No material produzido pela PF, os peritos comparam as datas de recebimentos pela LILS por palestras com o período em que as empreiteiras pagaram propinas a dois ex-diretores da Petrobrás: Paulo Roberto Costa, ex-Abastecimento e primeiro delator da Lava Jato, e Renato Duque, ex-Serviços. Esse último, cota do PT no esquema de fatiamento político da estatal entre PT, PMDB e PP.

“Insta destacar, inclusive, que os períodos nos quais as empreiteiras Camargo Corrêa e Queiroz Galvão efetuaram pagamentos de propinas à Paulo Roberto Costa, via Costa Globa, coincidem com o período em que efetuaram pagamentos a LILS Palestras, Eventos e Publicações por serviços pretensamente prestados.”

Costa foi o primeiro delator da Lava Jata a confessar o esquema Petrobrás. Ele apontou em 2014 ao juiz federal Sergio Moro que a corrupção era sistêmica no governo federal, abrangendo além da área de petróleo e gás, energia, rodovias, ferrovias e aeroportos.
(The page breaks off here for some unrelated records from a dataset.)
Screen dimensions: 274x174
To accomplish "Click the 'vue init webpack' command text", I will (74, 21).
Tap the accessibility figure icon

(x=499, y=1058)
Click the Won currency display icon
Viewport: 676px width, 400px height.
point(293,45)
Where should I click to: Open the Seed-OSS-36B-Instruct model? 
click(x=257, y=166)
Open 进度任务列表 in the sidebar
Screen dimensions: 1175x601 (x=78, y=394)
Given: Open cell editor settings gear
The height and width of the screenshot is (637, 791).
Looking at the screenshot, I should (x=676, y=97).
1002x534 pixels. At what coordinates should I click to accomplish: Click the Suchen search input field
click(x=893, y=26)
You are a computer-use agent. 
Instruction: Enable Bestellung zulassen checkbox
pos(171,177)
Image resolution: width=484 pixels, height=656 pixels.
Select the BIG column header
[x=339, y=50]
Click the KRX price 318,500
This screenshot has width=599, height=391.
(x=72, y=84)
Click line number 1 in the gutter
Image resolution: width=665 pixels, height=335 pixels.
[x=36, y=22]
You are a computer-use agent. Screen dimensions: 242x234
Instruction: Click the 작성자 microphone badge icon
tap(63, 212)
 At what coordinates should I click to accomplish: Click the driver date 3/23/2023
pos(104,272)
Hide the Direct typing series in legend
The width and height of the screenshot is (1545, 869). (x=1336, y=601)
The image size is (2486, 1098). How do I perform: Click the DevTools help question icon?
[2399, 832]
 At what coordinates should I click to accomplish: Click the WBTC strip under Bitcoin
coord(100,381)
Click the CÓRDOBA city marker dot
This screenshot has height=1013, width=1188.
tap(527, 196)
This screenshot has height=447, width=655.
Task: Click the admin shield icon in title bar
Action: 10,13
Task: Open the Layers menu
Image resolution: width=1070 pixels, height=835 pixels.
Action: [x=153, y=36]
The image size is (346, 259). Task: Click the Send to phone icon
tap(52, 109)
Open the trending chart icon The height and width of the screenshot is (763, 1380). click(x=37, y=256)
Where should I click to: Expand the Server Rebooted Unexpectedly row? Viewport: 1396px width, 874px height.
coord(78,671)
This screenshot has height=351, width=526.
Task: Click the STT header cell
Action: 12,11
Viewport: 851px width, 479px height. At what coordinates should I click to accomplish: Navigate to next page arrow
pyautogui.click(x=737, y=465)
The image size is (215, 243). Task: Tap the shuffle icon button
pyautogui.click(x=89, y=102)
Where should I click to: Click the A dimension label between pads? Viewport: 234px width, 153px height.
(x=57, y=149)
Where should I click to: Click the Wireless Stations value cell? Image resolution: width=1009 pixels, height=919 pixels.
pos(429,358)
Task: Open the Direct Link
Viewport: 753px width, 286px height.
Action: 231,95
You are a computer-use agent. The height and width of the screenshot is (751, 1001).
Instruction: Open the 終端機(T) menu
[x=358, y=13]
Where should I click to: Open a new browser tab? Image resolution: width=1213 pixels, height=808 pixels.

Pela Costa Globa ele recebeu “propinas atrasadas das empreiteiras: a Camargo Corrêa, no valor de R$ 3 milhões, Queiroz Galvão, R$ 600 mil, Iesa Óleo & Gás, R$ 1,2 milhão e Engevix, R$ 665 mil.. Dessas, as duas primeiras efetuaram pagamentos a LILS. 
 
O MPF destaca que Costa, que foi diretor de Abastecimento da Petrobrás entre  maio de 2004 e abril de 2012,
e Renato Duque, que ocupou a Diretoria de Serviços da estatal de janeiro de 2003 a abril de 2013, terem aberto empresas de consultoria – respectivamente, as empresas Costa Global e D3TM – para continuarem “a receber valores de propina sob a forma de contratos falsos de prestação de serviços”.

No processo criminal aberto pelo juiz federal Sérgio Moro na terça-feira, 20, Lula é acusado pelo envolvimento com R$ 87 milhões de propinas pagas pela OAS, por três contratos da Petrobrás. A acusação aceita aponta que R$ 3,7 milhões desse montante foram pagos ao ex-presidente de forma oculta no triplex 164-A do Edifício Solaris no Guarujá (SP) e no custeio do armazenamento de bens pessoais do petista ente 2011 e 2016.

Além do inquérito aberto sobre a LILS e Instituto Lula, o ex-presidente ainda é alvo de um inquérito por corrupção e lavagem de dinheiro na compra e reforma do Sítio Santa Bárbara, em Atibaia (SP), que a Lava Jato diz ser dele – o petista nega – e de investigações por associação à organização criminosa e obstrução às investigações do escândalo Petrobrás, em Brasília – no Supremo Tribunal Federal (STF) e na Justiça Federal do Distrito Federal.


COM A PALAVRA, LUIZ INÁCIO LULA DA SILVA
Em publicação divulgada pelo Instituto Lula, o ex-presidente Luiz Inácio Lula da Silva informa que “de 2011 a 2015, Lula deu 72 palestras empresariais pagas, para 45 empresas contratantes no Brasil e em todas as partes do mundo”.

“Lula discursou em reuniões de diretoria, seminários para dirigentes de empresas, encontros com clientes e confraternizações dos mais diversos setores – financeiro, alimentício, construção, bebidas, comércio, comunicações e outros.”

Segundo informa o documento, “todas as receitas e despesas da empresa LILS foram devidamente contabilizadas e seus rendimentos registrados nas declarações de Imposto de Renda dos dois sócios”.

“A LILS estabeleceu um contrato padrão para ser utilizado em cada palestra e tomou como referência o valor em reais equivalente a 200 mil dólares, de acordo com a taxa de câmbio da época da palestra, semelhante ao cobrado por outros ex-presidentes de projeção internacional.”
COM A PALAVRA, A DEFESA DE PAULO OKAMOTTO
“Todos doadores do Instituto Lula e contratantes de palestras de Lula também doaram e contrataram Fernando Henrique Cardoso. Podem procurar nos institutos de José Sarney, Itamar Franco e outros ex-presidentes que devem achar as mesmas empresas”, afirma o criminalista Fernando Augusto Fernandes.